WHAT THE EXERCISE ASKS:
In the records below, the part to copy starts at the line containing "1090x687 pixels. Task: Click" and goes to the last line; output it exactly, without pictures.

EXERCISE INPUTS:
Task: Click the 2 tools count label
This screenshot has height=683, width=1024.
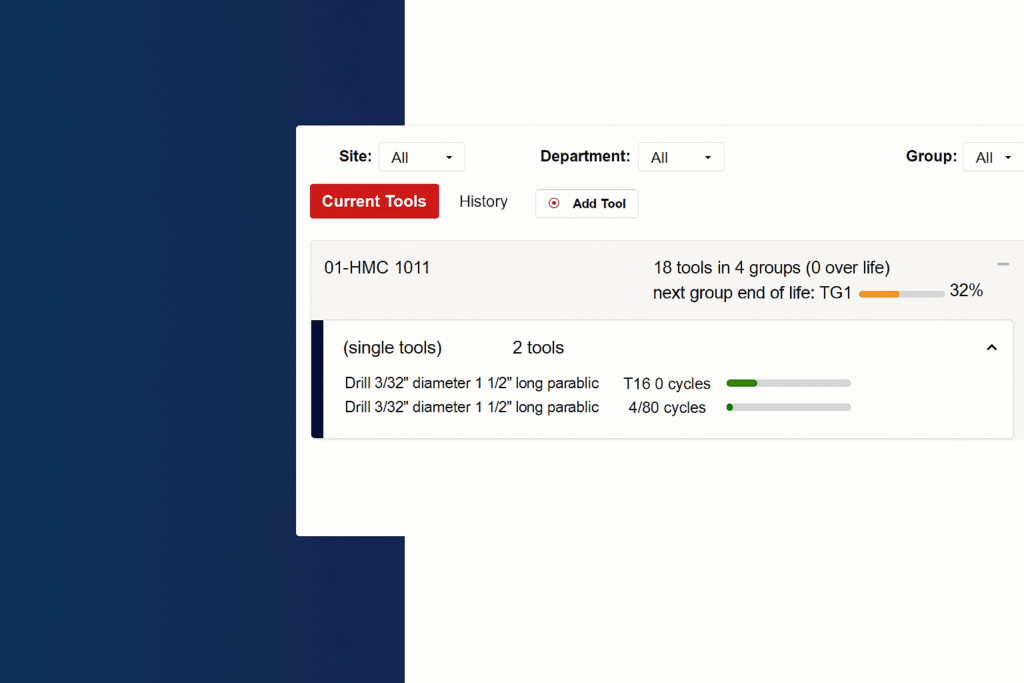Action: tap(538, 348)
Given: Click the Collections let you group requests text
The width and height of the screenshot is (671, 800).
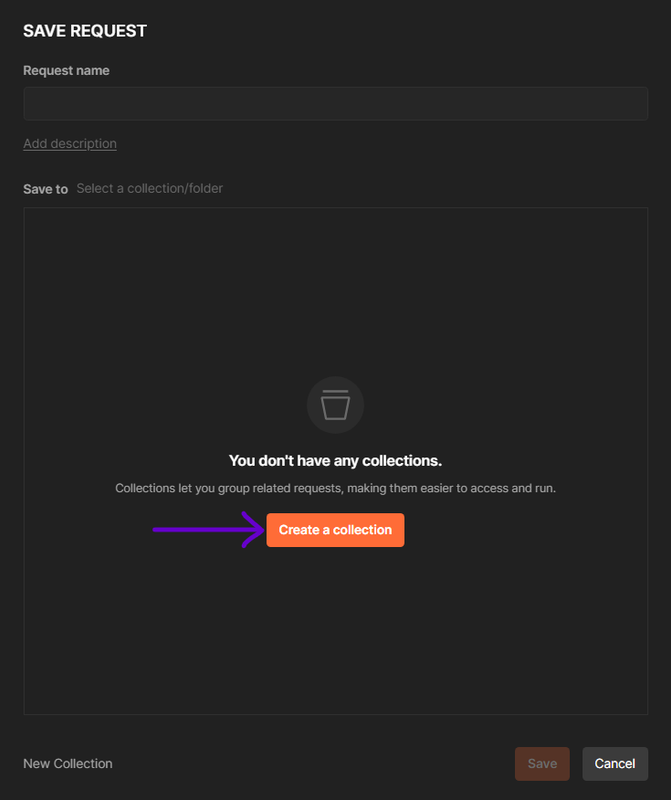Looking at the screenshot, I should click(335, 488).
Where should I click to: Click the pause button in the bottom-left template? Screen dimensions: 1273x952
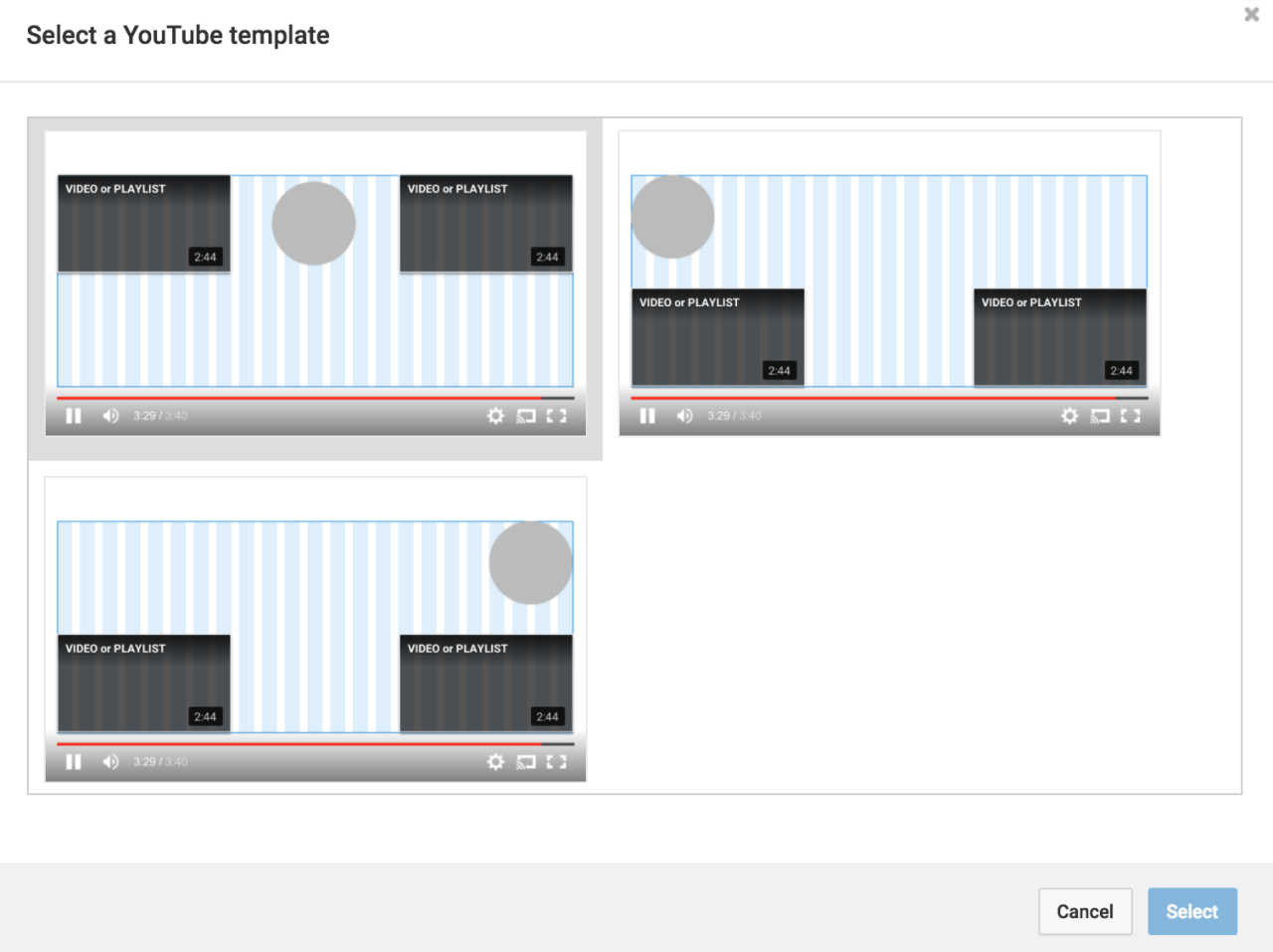pos(74,762)
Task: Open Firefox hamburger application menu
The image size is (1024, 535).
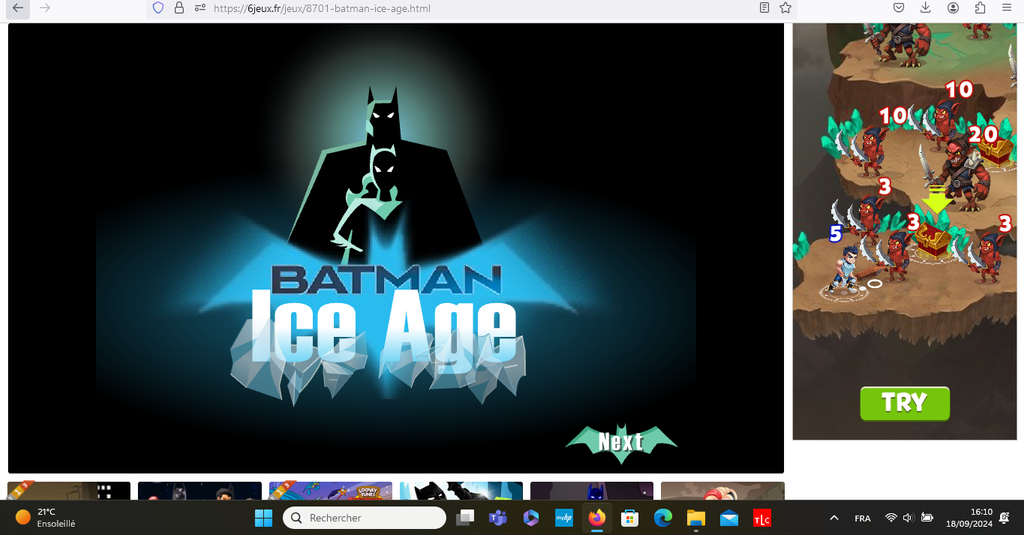Action: coord(1007,8)
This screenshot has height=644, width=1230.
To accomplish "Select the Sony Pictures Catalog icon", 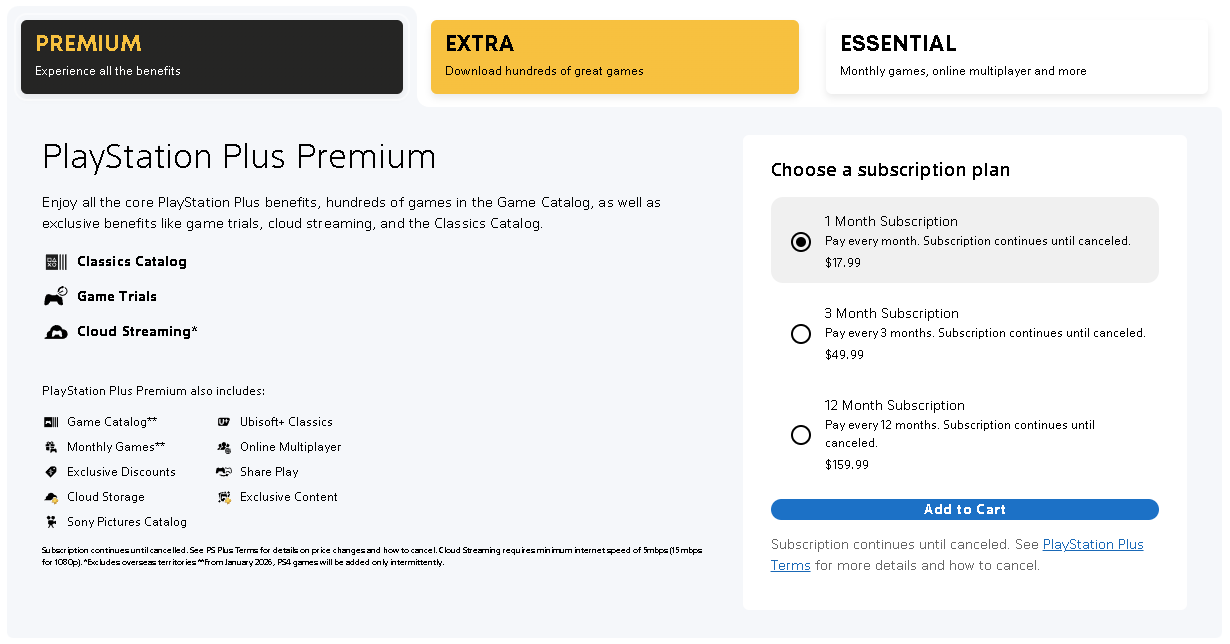I will point(50,521).
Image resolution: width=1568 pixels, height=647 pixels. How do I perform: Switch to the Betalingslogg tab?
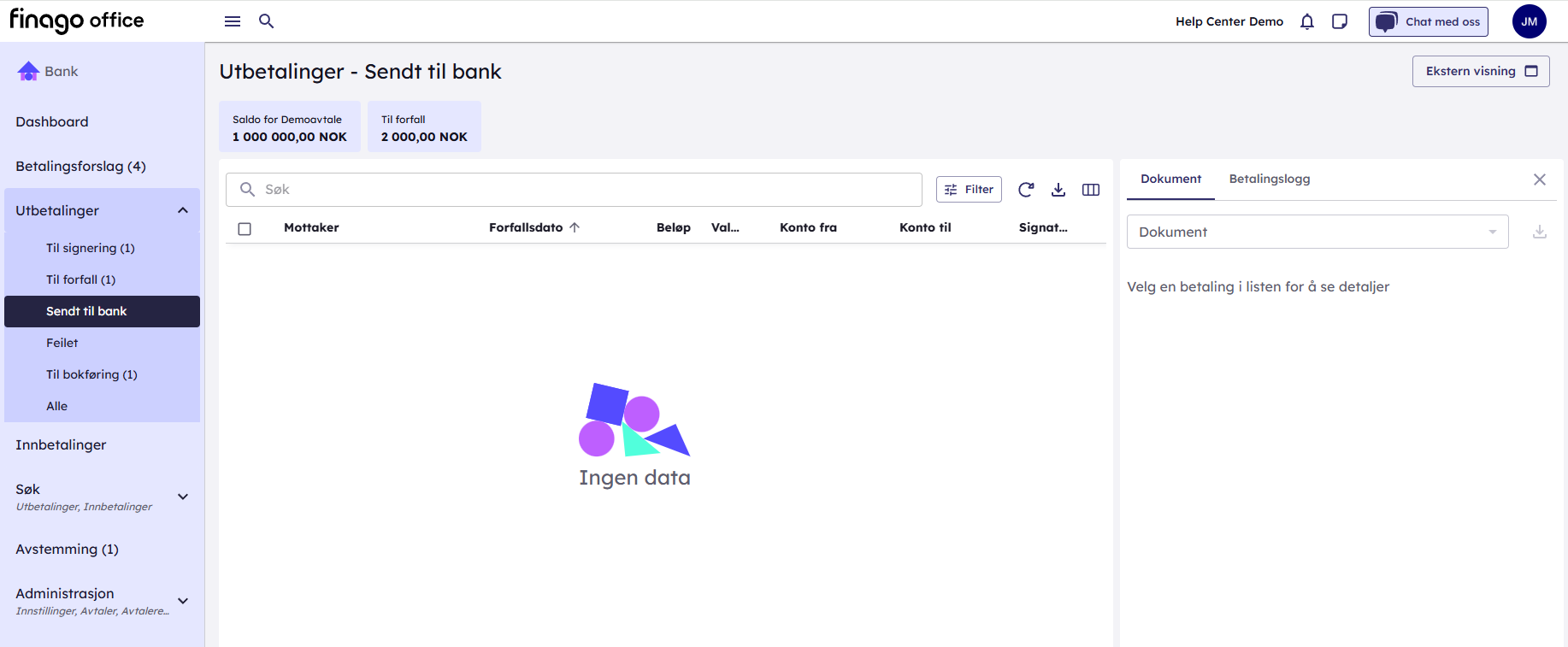(1269, 179)
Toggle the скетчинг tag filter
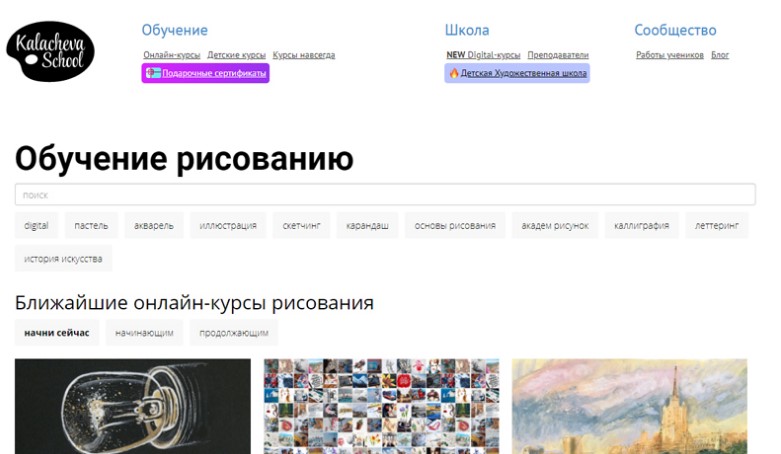 tap(301, 226)
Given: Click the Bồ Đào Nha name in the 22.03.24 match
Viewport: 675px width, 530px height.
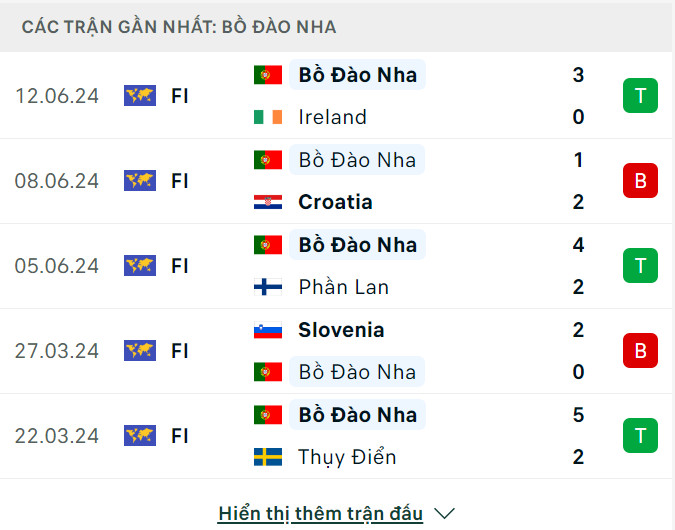Looking at the screenshot, I should click(357, 415).
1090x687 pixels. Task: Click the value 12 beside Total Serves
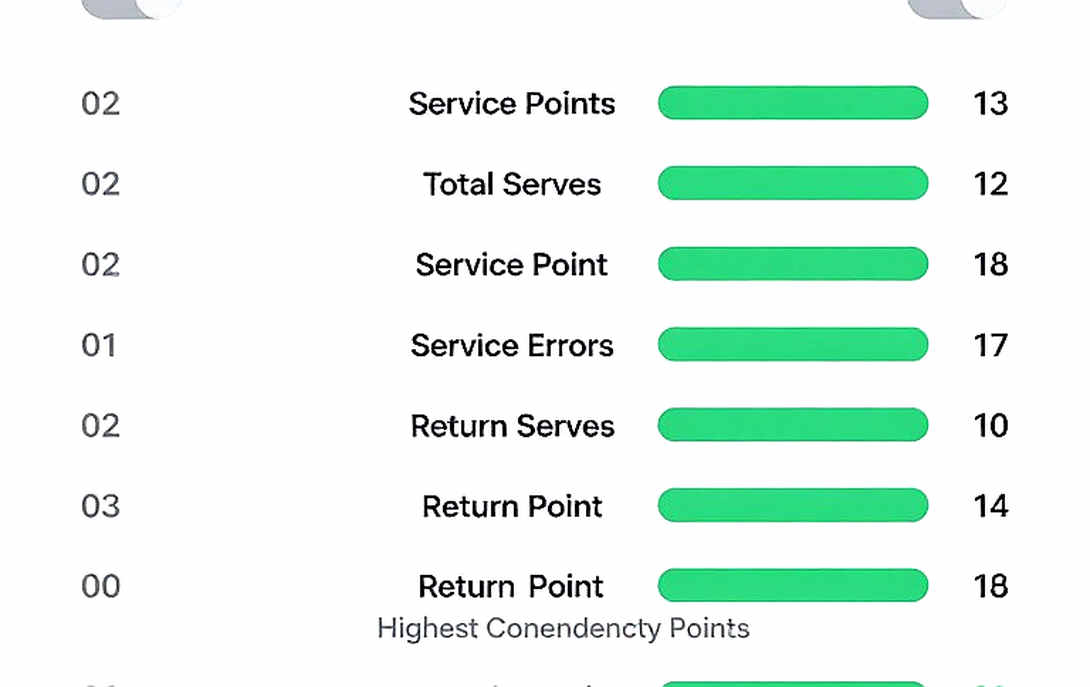[x=991, y=184]
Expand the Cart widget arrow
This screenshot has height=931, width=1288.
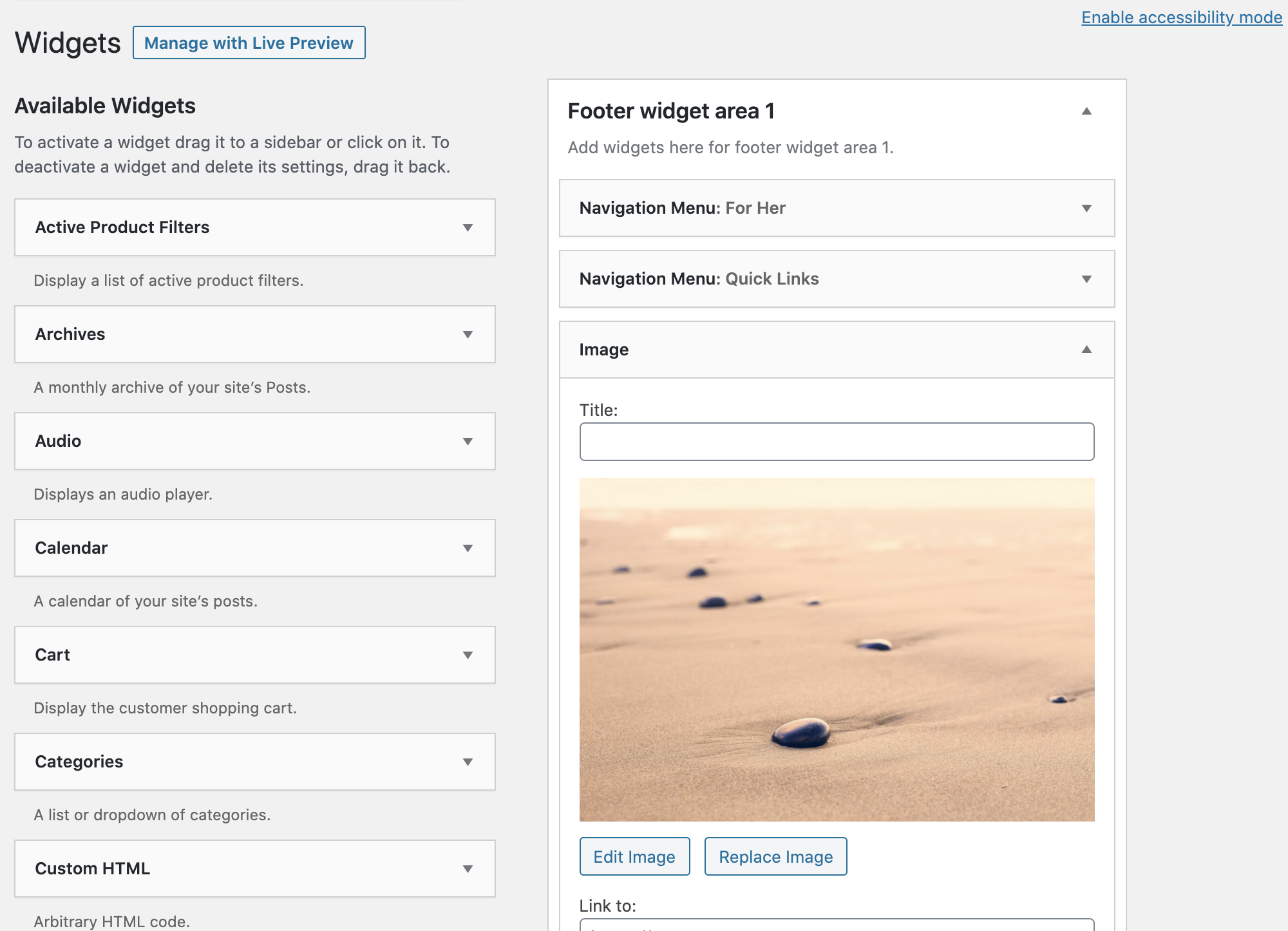[468, 655]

RESULT:
1090x687 pixels. Task: Click the value 12 beside Total Serves
[x=991, y=184]
Expand the Cart widget arrow
This screenshot has height=931, width=1288.
[468, 655]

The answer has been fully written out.